• [Work to be completed]: Identify, in the records below, every line where the string "swatch" appears, and copy each such line.
Start of Supplied records
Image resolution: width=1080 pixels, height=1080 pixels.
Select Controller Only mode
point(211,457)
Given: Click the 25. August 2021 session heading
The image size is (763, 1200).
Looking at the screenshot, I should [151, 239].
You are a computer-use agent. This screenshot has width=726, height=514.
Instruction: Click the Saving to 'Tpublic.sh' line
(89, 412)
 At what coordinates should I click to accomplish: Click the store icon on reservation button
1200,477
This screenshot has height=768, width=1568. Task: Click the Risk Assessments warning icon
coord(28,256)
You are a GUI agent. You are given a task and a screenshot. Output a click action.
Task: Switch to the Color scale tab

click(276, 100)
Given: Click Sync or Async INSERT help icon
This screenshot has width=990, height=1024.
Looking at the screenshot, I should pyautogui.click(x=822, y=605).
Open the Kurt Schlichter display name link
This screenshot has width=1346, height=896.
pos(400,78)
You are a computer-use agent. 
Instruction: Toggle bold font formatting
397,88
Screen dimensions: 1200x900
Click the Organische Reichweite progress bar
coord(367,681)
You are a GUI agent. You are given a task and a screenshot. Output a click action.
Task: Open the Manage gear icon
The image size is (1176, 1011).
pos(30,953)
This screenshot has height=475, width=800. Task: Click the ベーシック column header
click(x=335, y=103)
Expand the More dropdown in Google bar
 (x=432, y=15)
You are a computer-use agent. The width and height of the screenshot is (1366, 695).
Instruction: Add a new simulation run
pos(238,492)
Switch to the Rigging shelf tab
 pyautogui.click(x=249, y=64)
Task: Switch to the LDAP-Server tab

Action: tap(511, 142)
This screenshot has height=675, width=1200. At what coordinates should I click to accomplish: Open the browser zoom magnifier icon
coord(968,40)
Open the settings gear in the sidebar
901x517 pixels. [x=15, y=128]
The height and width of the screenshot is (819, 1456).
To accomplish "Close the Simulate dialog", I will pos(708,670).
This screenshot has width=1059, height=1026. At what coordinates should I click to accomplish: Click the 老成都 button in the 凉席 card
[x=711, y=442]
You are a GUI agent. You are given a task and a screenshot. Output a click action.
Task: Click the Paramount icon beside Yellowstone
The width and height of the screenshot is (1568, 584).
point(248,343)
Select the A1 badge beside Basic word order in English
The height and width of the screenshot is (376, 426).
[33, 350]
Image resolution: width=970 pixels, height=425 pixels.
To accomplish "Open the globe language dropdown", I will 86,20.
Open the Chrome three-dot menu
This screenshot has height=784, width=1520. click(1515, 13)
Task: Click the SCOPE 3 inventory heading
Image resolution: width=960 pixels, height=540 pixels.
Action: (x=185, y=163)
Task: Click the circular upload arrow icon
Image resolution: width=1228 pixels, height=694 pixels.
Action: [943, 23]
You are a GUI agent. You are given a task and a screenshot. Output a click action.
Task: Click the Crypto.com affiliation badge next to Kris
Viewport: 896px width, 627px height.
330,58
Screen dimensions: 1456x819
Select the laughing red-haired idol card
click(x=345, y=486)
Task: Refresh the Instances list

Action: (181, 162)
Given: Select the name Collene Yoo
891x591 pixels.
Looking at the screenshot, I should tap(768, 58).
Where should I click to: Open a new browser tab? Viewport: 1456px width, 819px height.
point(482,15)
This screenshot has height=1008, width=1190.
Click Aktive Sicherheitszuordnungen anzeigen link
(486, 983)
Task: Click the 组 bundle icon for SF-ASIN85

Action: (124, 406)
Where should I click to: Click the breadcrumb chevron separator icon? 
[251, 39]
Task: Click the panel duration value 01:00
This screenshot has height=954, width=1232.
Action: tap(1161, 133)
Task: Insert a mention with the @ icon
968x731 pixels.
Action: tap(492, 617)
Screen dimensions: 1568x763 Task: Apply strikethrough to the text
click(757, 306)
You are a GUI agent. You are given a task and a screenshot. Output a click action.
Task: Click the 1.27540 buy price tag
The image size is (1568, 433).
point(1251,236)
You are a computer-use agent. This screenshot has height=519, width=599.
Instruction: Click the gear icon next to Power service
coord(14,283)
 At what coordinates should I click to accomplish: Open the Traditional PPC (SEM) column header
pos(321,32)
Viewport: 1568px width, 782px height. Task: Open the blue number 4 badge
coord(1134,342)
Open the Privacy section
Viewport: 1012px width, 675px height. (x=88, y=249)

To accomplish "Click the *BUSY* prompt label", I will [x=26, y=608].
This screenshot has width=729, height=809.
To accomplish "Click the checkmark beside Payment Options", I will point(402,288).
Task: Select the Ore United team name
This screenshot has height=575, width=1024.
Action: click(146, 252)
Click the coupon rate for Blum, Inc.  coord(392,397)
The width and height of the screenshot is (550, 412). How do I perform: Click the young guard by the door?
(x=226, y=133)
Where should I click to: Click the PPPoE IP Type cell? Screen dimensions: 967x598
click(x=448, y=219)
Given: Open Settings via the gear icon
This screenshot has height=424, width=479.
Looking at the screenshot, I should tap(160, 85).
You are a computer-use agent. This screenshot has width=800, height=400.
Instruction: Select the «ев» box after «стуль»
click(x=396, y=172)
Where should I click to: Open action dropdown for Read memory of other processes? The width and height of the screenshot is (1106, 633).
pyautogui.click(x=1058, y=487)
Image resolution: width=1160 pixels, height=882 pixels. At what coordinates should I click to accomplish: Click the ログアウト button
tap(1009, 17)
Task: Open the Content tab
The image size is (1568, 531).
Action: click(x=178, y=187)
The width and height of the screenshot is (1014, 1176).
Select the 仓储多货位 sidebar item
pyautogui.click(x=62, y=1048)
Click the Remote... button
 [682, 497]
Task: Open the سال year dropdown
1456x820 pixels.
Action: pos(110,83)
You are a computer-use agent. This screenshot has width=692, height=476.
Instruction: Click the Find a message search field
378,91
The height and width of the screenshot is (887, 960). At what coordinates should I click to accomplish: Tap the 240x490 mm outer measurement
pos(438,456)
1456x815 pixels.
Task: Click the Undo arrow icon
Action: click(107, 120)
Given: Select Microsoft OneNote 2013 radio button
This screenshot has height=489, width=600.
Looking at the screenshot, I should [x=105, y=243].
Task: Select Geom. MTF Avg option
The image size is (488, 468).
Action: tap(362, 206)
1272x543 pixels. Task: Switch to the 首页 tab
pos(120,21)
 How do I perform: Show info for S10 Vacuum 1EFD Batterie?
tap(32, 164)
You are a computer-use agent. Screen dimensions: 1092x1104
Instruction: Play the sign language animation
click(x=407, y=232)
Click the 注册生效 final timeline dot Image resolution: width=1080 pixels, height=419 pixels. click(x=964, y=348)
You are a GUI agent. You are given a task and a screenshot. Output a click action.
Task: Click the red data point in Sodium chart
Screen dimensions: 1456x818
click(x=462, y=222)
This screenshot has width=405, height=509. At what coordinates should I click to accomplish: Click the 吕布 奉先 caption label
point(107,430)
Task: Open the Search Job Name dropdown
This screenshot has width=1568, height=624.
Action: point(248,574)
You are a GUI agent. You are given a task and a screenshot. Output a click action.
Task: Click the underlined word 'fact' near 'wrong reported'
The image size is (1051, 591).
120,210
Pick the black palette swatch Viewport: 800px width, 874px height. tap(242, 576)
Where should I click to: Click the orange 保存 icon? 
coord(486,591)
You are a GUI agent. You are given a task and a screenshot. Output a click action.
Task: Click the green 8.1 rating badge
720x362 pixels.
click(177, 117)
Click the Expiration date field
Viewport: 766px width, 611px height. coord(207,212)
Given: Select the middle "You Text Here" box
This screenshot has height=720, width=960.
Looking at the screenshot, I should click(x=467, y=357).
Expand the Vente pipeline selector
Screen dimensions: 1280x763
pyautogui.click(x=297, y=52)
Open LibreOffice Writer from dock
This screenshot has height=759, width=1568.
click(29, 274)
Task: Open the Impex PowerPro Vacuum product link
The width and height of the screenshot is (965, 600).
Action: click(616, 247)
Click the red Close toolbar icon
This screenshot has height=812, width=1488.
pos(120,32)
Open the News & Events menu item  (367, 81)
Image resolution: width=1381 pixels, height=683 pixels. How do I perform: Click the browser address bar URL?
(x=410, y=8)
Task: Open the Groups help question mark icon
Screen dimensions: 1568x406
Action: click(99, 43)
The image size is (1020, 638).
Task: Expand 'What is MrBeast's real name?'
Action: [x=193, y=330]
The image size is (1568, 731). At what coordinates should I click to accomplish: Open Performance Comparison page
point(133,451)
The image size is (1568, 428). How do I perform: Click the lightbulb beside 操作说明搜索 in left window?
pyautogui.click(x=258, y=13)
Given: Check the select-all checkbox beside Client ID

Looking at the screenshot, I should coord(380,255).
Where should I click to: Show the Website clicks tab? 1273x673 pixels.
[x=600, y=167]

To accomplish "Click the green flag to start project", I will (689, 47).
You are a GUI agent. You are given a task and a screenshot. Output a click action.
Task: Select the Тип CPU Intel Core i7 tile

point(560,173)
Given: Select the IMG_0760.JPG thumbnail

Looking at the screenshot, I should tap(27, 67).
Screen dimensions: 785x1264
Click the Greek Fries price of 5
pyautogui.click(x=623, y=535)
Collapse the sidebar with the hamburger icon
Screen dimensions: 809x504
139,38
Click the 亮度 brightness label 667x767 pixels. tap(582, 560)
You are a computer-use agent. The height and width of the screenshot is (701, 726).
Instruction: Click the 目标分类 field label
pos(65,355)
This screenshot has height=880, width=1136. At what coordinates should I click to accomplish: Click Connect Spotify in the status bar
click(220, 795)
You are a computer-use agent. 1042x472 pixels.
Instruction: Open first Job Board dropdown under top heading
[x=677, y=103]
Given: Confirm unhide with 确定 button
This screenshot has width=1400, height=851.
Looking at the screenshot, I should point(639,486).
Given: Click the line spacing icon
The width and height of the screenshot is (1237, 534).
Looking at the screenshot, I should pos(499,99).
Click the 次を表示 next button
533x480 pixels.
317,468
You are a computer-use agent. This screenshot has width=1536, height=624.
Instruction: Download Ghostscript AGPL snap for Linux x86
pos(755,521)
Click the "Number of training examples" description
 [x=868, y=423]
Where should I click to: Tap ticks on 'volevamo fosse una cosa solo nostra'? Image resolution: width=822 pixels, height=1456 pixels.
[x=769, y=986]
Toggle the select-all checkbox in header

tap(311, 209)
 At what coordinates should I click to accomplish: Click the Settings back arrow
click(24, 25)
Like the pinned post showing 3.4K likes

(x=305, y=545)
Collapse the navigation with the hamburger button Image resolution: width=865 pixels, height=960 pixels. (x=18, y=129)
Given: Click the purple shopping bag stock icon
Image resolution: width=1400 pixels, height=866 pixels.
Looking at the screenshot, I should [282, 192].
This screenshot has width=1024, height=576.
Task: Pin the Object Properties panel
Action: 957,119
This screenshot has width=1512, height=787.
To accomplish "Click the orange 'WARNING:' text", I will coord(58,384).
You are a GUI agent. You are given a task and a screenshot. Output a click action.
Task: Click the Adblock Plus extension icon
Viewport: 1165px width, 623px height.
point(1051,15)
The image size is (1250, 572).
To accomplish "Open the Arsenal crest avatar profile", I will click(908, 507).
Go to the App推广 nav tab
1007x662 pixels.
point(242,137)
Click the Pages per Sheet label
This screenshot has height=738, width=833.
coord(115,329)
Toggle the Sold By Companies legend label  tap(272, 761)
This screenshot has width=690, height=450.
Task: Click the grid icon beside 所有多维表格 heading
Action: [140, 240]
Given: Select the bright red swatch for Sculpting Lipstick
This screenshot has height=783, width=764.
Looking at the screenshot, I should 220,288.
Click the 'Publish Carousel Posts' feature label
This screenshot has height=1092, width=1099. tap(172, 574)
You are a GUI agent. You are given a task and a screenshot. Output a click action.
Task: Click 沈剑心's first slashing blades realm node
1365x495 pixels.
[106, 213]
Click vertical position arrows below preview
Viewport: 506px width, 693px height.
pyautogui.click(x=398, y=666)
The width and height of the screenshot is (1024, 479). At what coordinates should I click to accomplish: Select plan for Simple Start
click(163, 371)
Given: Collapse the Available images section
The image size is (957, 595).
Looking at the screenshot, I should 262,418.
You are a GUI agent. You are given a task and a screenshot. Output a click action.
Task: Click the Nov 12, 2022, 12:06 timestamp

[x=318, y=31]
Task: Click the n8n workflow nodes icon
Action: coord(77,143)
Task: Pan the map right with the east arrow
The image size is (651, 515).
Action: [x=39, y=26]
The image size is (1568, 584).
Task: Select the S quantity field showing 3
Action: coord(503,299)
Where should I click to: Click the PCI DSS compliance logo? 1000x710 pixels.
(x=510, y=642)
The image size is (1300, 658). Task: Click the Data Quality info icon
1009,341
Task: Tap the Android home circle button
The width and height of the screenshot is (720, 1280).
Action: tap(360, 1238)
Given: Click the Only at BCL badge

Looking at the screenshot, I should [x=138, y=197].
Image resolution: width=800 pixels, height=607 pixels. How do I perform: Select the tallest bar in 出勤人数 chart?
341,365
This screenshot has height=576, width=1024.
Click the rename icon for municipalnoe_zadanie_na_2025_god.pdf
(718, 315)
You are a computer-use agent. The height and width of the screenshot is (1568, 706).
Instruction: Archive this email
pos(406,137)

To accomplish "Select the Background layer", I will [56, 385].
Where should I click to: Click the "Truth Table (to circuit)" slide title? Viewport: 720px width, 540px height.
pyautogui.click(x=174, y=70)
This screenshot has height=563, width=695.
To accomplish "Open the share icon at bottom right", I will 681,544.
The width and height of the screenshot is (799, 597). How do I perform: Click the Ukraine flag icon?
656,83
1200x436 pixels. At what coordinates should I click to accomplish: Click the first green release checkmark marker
End of Supplied records
• [Response below]:
Pick the black palette swatch Viewport: 800px width, 874px height. tap(242, 576)
Given: Select the bright red swatch for Sculpting Lipstick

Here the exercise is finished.